# THE EXERCISE:
Please convert these lines into a numbered list, dropping any blank lines.

begin

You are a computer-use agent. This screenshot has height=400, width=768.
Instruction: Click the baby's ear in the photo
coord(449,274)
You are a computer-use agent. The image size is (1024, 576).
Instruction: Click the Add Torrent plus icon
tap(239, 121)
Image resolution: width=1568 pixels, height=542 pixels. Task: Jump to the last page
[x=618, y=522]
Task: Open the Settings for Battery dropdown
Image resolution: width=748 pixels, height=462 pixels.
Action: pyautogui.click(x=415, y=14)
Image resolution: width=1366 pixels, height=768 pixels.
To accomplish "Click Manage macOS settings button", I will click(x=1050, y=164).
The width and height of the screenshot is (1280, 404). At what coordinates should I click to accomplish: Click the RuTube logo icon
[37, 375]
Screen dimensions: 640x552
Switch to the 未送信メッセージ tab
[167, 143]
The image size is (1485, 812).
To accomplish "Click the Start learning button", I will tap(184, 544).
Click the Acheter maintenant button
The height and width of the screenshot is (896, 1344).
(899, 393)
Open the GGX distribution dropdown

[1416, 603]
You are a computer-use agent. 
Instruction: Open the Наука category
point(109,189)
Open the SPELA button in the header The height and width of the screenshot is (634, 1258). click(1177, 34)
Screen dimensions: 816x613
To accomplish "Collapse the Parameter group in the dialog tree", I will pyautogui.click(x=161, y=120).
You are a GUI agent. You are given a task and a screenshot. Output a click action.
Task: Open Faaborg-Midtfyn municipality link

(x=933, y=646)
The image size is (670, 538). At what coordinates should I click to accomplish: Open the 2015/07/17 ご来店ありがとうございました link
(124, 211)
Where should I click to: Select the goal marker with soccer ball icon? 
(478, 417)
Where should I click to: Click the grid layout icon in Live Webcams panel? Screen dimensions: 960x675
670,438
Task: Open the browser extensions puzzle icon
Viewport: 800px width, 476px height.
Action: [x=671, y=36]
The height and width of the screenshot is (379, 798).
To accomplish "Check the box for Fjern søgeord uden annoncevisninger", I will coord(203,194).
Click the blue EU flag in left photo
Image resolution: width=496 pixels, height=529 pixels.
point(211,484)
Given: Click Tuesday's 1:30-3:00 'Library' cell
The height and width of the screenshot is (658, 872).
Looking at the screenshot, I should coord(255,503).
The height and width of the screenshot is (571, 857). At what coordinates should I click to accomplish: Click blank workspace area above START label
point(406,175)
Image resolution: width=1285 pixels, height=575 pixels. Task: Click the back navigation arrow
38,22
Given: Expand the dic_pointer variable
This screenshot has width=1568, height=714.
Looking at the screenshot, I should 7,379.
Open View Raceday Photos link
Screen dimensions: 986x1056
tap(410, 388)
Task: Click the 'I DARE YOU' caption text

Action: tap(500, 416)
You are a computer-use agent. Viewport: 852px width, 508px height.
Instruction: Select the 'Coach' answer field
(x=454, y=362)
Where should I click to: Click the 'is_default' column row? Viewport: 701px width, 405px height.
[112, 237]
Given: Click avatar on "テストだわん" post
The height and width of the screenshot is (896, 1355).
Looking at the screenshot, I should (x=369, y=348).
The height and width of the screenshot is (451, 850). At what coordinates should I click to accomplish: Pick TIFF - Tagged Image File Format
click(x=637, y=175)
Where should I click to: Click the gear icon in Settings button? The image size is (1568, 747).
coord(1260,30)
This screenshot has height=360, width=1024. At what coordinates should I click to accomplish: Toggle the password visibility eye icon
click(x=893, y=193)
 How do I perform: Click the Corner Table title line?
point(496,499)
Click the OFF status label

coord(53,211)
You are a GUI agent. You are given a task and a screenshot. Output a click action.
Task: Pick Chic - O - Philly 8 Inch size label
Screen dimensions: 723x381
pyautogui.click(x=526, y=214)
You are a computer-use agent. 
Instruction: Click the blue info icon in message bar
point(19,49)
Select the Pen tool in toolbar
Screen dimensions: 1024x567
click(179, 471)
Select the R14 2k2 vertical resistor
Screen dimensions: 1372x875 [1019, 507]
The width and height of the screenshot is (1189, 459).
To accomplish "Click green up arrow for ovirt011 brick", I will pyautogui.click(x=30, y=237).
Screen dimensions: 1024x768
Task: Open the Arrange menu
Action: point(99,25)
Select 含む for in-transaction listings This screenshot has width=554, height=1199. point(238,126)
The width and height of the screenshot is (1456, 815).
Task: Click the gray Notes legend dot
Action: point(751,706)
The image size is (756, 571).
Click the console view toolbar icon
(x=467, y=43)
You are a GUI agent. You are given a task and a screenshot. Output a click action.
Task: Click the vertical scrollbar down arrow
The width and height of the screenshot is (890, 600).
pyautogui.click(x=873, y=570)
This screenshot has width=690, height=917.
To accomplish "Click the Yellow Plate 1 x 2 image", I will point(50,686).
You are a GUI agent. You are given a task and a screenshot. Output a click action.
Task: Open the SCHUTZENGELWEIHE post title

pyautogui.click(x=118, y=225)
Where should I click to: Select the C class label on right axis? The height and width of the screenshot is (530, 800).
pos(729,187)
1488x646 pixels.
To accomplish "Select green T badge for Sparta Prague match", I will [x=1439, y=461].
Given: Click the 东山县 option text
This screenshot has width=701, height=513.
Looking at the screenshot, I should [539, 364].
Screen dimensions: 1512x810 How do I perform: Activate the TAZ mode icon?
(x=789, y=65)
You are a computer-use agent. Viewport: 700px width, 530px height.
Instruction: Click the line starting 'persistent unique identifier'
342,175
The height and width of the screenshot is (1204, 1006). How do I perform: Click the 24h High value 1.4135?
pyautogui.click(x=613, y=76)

end

# WRITTEN ANSWER:
1. You are a computer-use agent. This screenshot has height=400, width=768.
2. Instruction: Click the baby's ear in the photo
3. coord(449,274)
4. You are a computer-use agent. The image size is (1024, 576).
5. Instruction: Click the Add Torrent plus icon
6. tap(239, 121)
7. Image resolution: width=1568 pixels, height=542 pixels. Task: Jump to the last page
8. [x=618, y=522]
9. Task: Open the Settings for Battery dropdown
10. Image resolution: width=748 pixels, height=462 pixels.
11. Action: pyautogui.click(x=415, y=14)
12. Image resolution: width=1366 pixels, height=768 pixels.
13. To accomplish "Click Manage macOS settings button", I will click(x=1050, y=164).
14. The width and height of the screenshot is (1280, 404). At what coordinates should I click to accomplish: Click the RuTube logo icon
15. [37, 375]
16. Screen dimensions: 640x552
17. Switch to the 未送信メッセージ tab
18. [167, 143]
19. The image size is (1485, 812).
20. To accomplish "Click the Start learning button", I will tap(184, 544).
21. Click the Acheter maintenant button
22. The height and width of the screenshot is (896, 1344).
23. (899, 393)
24. Open the GGX distribution dropdown
25. [1416, 603]
26. You are a computer-use agent. 
27. Instruction: Open the Наука category
28. point(109,189)
29. Open the SPELA button in the header The height and width of the screenshot is (634, 1258). click(1177, 34)
30. Screen dimensions: 816x613
31. To accomplish "Collapse the Parameter group in the dialog tree", I will pyautogui.click(x=161, y=120).
32. You are a GUI agent. You are given a task and a screenshot. Output a click action.
33. Task: Open Faaborg-Midtfyn municipality link
34. (x=933, y=646)
35. The image size is (670, 538). At what coordinates should I click to accomplish: Open the 2015/07/17 ご来店ありがとうございました link
36. (124, 211)
37. Where should I click to: Select the goal marker with soccer ball icon? 
38. (478, 417)
39. Where should I click to: Click the grid layout icon in Live Webcams panel? Screen dimensions: 960x675
40. 670,438
41. Task: Open the browser extensions puzzle icon
42. Viewport: 800px width, 476px height.
43. Action: [x=671, y=36]
44. The height and width of the screenshot is (379, 798).
45. To accomplish "Check the box for Fjern søgeord uden annoncevisninger", I will coord(203,194).
46. Click the blue EU flag in left photo
47. Image resolution: width=496 pixels, height=529 pixels.
48. point(211,484)
49. Given: Click Tuesday's 1:30-3:00 'Library' cell
50. The height and width of the screenshot is (658, 872).
51. Looking at the screenshot, I should coord(255,503).
52. The height and width of the screenshot is (571, 857). At what coordinates should I click to accomplish: Click blank workspace area above START label
53. point(406,175)
54. Image resolution: width=1285 pixels, height=575 pixels. Task: Click the back navigation arrow
55. 38,22
56. Given: Expand the dic_pointer variable
57. This screenshot has width=1568, height=714.
58. Looking at the screenshot, I should 7,379.
59. Open View Raceday Photos link
60. Screen dimensions: 986x1056
61. tap(410, 388)
62. Task: Click the 'I DARE YOU' caption text
63. Action: tap(500, 416)
64. You are a computer-use agent. Viewport: 852px width, 508px height.
65. Instruction: Select the 'Coach' answer field
66. (x=454, y=362)
67. Where should I click to: Click the 'is_default' column row? Viewport: 701px width, 405px height.
68. [112, 237]
69. Given: Click avatar on "テストだわん" post
70. The height and width of the screenshot is (896, 1355).
71. Looking at the screenshot, I should (x=369, y=348).
72. The height and width of the screenshot is (451, 850). At what coordinates should I click to accomplish: Pick TIFF - Tagged Image File Format
73. click(x=637, y=175)
74. Where should I click to: Click the gear icon in Settings button? The image size is (1568, 747).
75. coord(1260,30)
76. This screenshot has height=360, width=1024. At what coordinates should I click to accomplish: Toggle the password visibility eye icon
77. click(x=893, y=193)
78.  How do I perform: Click the Corner Table title line?
79. point(496,499)
80. Click the OFF status label
81. coord(53,211)
82. You are a GUI agent. You are given a task and a screenshot. Output a click action.
83. Task: Pick Chic - O - Philly 8 Inch size label
84. Screen dimensions: 723x381
85. pyautogui.click(x=526, y=214)
86. You are a computer-use agent. 
87. Instruction: Click the blue info icon in message bar
88. point(19,49)
89. Select the Pen tool in toolbar
90. Screen dimensions: 1024x567
91. click(179, 471)
92. Select the R14 2k2 vertical resistor
93. Screen dimensions: 1372x875 [1019, 507]
94. The width and height of the screenshot is (1189, 459).
95. To accomplish "Click green up arrow for ovirt011 brick", I will pyautogui.click(x=30, y=237).
96. Screen dimensions: 1024x768
97. Task: Open the Arrange menu
98. Action: point(99,25)
99. Select 含む for in-transaction listings This screenshot has width=554, height=1199. point(238,126)
100. The width and height of the screenshot is (1456, 815).
101. Task: Click the gray Notes legend dot
102. Action: point(751,706)
103. The image size is (756, 571).
104. Click the console view toolbar icon
105. (x=467, y=43)
106. You are a GUI agent. You are given a task and a screenshot. Output a click action.
107. Task: Click the vertical scrollbar down arrow
108. The width and height of the screenshot is (890, 600).
109. pyautogui.click(x=873, y=570)
110. This screenshot has width=690, height=917.
111. To accomplish "Click the Yellow Plate 1 x 2 image", I will point(50,686).
112. You are a GUI agent. You are given a task and a screenshot. Output a click action.
113. Task: Open the SCHUTZENGELWEIHE post title
114. pyautogui.click(x=118, y=225)
115. Where should I click to: Select the C class label on right axis? The height and width of the screenshot is (530, 800).
116. pos(729,187)
117. 1488x646 pixels.
118. To accomplish "Select green T badge for Sparta Prague match", I will [x=1439, y=461].
119. Given: Click the 东山县 option text
120. This screenshot has width=701, height=513.
121. Looking at the screenshot, I should [539, 364].
122. Screen dimensions: 1512x810 How do I perform: Activate the TAZ mode icon?
123. (x=789, y=65)
124. You are a computer-use agent. Viewport: 700px width, 530px height.
125. Instruction: Click the line starting 'persistent unique identifier'
126. 342,175
127. The height and width of the screenshot is (1204, 1006). How do I perform: Click the 24h High value 1.4135?
128. pyautogui.click(x=613, y=76)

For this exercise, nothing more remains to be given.